Edit the material from the line containing "Describe the element at coordinates (260, 382)" through the end, replacing "Image resolution" with "Screen resolution" and leaving everything else as it is. Return only those lines.
-------- Records for this exercise --------
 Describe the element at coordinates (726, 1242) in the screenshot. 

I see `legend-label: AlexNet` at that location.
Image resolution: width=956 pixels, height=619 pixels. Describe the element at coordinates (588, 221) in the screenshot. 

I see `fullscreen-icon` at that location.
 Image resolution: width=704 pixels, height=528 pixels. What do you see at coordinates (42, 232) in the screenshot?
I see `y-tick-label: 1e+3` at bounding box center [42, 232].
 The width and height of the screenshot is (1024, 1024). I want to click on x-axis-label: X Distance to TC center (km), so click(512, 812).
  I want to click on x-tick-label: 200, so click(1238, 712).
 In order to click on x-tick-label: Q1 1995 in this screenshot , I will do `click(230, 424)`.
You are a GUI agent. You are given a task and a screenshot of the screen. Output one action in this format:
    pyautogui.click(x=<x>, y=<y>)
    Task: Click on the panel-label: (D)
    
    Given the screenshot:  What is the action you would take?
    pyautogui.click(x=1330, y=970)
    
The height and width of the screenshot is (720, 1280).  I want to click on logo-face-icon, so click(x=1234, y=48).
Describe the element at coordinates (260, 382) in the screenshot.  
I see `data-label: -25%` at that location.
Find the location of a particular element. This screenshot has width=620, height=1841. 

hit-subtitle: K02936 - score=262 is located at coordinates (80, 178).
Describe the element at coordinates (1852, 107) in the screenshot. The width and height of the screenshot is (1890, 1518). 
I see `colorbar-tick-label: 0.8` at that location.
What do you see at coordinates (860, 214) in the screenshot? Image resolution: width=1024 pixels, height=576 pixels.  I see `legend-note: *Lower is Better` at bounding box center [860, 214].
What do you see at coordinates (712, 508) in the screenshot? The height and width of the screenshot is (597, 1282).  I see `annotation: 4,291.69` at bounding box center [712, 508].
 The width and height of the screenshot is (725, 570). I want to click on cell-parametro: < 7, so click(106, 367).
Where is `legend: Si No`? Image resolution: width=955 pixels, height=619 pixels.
--------
**Output**
Describe the element at coordinates (260, 382) in the screenshot.  
I see `data-label: -25%` at that location.
Find the location of a particular element. This screenshot has width=620, height=1841. 

hit-subtitle: K02936 - score=262 is located at coordinates (80, 178).
Describe the element at coordinates (1852, 107) in the screenshot. The width and height of the screenshot is (1890, 1518). 
I see `colorbar-tick-label: 0.8` at that location.
What do you see at coordinates (860, 214) in the screenshot? Screen resolution: width=1024 pixels, height=576 pixels.  I see `legend-note: *Lower is Better` at bounding box center [860, 214].
What do you see at coordinates (712, 508) in the screenshot? The height and width of the screenshot is (597, 1282).  I see `annotation: 4,291.69` at bounding box center [712, 508].
 The width and height of the screenshot is (725, 570). I want to click on cell-parametro: < 7, so click(106, 367).
Where is `legend: Si No`? Screen resolution: width=955 pixels, height=619 pixels.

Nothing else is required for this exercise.